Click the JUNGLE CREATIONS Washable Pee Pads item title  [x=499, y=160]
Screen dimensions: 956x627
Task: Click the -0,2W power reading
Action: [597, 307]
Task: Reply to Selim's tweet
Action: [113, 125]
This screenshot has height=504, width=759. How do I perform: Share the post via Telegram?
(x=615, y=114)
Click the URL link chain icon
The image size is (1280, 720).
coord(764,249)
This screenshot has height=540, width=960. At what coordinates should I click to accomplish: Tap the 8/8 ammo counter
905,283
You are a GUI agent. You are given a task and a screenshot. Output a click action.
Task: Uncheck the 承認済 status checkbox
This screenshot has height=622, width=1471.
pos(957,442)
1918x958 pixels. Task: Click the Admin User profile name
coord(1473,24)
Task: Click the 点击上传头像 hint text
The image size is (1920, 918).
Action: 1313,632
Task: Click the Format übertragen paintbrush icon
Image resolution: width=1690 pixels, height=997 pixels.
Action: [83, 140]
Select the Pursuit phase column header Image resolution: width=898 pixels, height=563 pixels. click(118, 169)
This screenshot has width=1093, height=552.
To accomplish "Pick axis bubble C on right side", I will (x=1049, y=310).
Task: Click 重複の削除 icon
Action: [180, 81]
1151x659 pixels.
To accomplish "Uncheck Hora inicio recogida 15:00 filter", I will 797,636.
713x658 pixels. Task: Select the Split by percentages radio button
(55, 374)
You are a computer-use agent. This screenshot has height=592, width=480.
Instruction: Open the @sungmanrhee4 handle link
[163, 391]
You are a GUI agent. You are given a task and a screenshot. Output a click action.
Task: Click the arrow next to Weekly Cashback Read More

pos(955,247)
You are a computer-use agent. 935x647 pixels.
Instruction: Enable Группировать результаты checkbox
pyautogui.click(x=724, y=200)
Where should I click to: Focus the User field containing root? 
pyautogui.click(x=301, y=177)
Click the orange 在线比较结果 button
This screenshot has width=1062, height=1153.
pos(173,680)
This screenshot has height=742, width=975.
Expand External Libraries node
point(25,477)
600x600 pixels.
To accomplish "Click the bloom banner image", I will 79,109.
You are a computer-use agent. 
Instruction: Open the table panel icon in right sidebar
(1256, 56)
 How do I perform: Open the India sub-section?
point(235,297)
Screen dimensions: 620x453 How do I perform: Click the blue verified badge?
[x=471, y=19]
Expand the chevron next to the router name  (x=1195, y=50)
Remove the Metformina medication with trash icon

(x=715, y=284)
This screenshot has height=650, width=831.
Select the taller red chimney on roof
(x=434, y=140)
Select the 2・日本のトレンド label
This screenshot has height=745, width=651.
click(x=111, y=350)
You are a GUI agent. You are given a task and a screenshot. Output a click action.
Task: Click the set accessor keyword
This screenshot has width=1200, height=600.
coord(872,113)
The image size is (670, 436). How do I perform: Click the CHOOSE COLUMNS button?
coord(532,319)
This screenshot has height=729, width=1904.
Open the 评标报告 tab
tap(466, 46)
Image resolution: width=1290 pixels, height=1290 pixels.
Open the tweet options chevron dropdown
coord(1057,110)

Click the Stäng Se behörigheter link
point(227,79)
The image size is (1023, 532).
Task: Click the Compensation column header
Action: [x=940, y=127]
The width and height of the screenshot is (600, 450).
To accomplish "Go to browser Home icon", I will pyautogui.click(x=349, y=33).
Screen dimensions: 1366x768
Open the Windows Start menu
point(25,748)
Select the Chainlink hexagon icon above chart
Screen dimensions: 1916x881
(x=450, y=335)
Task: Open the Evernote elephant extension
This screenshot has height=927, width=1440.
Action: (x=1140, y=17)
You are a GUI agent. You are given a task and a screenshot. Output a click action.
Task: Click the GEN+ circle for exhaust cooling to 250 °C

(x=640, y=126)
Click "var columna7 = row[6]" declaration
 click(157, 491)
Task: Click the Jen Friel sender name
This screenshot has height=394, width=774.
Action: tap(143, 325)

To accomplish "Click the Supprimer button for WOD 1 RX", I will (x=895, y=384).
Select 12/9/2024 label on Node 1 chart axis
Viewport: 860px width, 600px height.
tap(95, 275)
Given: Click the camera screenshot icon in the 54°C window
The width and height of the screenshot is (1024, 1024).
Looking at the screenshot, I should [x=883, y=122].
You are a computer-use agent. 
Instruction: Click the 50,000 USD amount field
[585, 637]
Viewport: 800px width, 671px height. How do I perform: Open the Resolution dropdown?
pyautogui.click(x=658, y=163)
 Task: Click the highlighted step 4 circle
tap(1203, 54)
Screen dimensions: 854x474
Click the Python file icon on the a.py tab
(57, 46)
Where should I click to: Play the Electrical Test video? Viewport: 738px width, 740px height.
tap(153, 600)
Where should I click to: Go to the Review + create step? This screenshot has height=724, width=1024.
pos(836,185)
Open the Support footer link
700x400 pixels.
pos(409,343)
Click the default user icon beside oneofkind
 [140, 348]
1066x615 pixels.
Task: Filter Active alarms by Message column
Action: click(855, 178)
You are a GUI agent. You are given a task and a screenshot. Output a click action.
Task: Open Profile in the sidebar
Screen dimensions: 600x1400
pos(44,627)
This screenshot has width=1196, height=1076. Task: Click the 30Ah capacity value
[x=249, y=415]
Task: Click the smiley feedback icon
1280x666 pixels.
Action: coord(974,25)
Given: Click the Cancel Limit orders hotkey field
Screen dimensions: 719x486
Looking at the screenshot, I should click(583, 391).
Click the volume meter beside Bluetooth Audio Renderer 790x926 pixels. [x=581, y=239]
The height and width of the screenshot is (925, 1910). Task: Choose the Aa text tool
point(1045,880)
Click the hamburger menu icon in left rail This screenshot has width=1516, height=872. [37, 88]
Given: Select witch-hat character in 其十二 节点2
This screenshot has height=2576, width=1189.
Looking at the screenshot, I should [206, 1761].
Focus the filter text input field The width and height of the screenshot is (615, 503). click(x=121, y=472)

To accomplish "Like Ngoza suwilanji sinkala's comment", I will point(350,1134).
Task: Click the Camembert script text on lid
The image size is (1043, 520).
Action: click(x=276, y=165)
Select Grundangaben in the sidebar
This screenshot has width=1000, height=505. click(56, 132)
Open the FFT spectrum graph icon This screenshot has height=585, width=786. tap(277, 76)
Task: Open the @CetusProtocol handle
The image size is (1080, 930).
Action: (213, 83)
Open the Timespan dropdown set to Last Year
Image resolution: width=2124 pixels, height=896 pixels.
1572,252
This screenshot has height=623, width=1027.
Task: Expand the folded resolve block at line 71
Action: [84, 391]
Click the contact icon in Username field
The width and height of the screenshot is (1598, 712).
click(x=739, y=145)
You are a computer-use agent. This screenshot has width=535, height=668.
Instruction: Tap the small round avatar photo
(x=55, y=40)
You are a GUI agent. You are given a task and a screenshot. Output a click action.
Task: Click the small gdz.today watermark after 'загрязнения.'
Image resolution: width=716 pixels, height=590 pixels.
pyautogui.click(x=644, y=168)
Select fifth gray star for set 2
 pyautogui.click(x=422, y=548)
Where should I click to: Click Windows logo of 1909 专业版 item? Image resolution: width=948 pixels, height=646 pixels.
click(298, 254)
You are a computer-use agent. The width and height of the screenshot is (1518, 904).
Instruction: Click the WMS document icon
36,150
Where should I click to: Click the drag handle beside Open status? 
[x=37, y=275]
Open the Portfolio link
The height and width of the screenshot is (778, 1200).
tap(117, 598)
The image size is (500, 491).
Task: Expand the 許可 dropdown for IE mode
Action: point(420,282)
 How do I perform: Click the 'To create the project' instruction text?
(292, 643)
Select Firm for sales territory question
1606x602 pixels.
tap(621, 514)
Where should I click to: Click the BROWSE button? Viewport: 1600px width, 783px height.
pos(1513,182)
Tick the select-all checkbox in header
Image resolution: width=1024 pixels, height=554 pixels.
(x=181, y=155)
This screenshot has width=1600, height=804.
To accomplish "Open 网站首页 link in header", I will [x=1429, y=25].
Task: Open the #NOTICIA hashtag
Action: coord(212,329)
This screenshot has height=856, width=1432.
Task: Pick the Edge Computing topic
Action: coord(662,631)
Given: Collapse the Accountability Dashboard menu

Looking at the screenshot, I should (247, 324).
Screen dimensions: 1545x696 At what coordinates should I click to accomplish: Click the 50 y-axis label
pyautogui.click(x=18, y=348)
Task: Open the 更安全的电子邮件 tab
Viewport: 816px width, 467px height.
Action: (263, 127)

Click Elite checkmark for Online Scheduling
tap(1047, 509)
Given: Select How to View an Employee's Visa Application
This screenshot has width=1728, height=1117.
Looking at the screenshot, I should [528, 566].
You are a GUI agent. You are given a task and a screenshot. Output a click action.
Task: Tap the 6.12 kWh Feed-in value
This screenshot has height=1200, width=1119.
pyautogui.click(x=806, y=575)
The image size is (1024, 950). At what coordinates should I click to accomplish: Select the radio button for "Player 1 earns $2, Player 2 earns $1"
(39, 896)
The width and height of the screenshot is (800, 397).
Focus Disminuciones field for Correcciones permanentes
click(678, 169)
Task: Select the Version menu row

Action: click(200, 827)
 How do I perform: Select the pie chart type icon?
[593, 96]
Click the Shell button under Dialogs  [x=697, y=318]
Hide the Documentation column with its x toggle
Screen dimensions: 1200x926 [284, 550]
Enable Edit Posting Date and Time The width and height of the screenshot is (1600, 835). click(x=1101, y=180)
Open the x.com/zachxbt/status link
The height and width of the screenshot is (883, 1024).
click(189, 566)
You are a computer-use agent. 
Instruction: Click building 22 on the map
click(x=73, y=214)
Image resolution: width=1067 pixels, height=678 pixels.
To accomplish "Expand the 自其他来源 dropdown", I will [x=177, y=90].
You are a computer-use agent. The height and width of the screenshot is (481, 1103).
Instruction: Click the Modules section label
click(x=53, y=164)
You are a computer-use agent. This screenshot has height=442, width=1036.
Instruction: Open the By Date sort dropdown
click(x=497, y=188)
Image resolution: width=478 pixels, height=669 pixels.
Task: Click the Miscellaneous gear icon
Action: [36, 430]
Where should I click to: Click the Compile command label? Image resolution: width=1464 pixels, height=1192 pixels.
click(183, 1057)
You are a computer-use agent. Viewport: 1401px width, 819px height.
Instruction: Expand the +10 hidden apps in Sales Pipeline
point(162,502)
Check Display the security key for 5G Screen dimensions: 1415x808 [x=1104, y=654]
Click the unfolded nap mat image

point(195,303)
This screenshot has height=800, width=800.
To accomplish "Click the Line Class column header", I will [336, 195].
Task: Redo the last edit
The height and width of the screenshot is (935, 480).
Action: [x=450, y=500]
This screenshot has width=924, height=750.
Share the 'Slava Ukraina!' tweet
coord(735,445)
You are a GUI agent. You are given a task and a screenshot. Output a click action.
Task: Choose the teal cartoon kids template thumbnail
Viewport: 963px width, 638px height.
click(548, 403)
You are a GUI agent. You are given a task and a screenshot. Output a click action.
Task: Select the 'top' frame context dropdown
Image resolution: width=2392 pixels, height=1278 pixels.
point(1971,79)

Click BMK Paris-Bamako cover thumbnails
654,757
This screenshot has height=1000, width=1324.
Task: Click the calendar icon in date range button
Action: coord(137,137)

****

> [EXERCISE OBJECTIVE]
Write out only those lines that fall between the one containing "Task: Choose the teal" and the end of the entries, the first and last included, exactly as they read.

> [RESPONSE BOX]
Task: Choose the teal cartoon kids template thumbnail
Viewport: 963px width, 638px height.
click(548, 403)
You are a GUI agent. You are given a task and a screenshot. Output a click action.
Task: Select the 'top' frame context dropdown
Image resolution: width=2392 pixels, height=1278 pixels.
point(1971,79)

Click BMK Paris-Bamako cover thumbnails
654,757
This screenshot has height=1000, width=1324.
Task: Click the calendar icon in date range button
Action: coord(137,137)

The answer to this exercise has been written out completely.